Mechanism of brittle-to-ductile transition in tungsten under small-punch testing

Abstract

Exceptional high brittle-to-ductile transition temperature (BDTT) is a critical issue that limits the application of tungsten as structural materials. The controlling factors in BDT have been the focus of debate in past decades. In this work, small-punch testing were performed in a wide temperature range to explore the mechanism of BDT in as-rolled tungsten. A transition in failure mode from cleavage cracking to delamination fracture with increasing temperature marks the BDT of the as-rolled tungsten. Numerous (001) planar triangle-shaped shear tongues are produced on fracture surface. The number density and distribution of shear tongues show a clear temperature and orientation dependence.
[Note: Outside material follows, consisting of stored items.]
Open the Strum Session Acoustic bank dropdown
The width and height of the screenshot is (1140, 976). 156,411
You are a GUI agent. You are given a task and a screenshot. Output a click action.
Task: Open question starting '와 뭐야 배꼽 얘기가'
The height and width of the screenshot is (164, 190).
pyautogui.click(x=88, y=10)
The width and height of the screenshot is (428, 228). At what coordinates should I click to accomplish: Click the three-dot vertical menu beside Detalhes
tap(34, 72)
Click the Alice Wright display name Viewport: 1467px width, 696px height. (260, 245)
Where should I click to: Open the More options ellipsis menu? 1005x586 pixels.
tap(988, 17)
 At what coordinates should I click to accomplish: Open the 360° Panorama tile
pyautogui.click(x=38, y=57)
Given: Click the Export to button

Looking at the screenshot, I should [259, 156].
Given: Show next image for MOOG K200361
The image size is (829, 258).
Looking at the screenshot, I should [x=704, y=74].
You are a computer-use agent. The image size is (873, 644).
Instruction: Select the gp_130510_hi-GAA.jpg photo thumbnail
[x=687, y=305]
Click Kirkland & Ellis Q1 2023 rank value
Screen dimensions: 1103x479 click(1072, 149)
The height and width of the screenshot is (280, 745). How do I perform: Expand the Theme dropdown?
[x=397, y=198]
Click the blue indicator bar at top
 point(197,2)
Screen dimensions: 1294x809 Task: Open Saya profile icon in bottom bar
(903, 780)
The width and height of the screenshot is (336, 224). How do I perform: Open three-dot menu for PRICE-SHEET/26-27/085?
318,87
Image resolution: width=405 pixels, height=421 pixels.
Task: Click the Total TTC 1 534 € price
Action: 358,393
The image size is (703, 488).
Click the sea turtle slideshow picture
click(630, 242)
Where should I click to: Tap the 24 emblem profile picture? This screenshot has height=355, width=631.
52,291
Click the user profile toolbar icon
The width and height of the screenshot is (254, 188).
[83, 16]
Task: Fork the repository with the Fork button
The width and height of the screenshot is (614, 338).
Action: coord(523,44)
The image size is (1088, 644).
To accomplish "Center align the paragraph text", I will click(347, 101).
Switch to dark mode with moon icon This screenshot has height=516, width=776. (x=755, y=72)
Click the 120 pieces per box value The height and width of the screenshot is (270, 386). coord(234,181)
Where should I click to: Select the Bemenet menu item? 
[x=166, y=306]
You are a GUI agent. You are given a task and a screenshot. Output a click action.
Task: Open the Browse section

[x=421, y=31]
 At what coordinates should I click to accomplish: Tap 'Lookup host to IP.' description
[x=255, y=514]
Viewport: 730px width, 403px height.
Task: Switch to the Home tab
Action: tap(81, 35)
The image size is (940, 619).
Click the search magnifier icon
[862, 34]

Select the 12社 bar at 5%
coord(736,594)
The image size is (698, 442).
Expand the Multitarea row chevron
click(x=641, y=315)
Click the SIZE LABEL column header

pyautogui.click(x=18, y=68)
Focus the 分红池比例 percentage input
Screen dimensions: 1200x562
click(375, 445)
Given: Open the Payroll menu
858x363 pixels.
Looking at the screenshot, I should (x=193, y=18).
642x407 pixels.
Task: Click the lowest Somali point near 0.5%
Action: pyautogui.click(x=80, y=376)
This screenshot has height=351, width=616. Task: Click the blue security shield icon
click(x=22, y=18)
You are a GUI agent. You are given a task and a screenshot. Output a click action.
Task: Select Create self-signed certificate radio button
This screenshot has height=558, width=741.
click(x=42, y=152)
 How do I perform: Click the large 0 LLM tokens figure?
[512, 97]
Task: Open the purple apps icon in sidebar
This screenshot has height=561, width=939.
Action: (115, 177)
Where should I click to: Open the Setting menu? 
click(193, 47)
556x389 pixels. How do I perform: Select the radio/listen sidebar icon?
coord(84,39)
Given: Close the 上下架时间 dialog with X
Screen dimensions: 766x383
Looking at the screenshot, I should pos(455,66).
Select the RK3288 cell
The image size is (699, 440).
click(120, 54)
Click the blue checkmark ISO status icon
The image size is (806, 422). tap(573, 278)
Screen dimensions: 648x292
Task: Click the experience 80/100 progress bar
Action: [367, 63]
Analysis of the slip line angle on the shear tongues reveals that profuse dislocation activities on the {110}, {112} and {123} planes at and above BDTT. Temperature and orientation dependent slip activities are decisive factors controlling the BDT. Below BDTT, fewer freely moved edge dislocations are insufficient to blunt the crack tip, thus as-rolled tungsten displays brittleness. Once above the BDTT, the mobility of screw dislocations is increased, and a large fraction of mixed dislocations glide could effectively suppress cracking and make as-rolled tungsten ductile.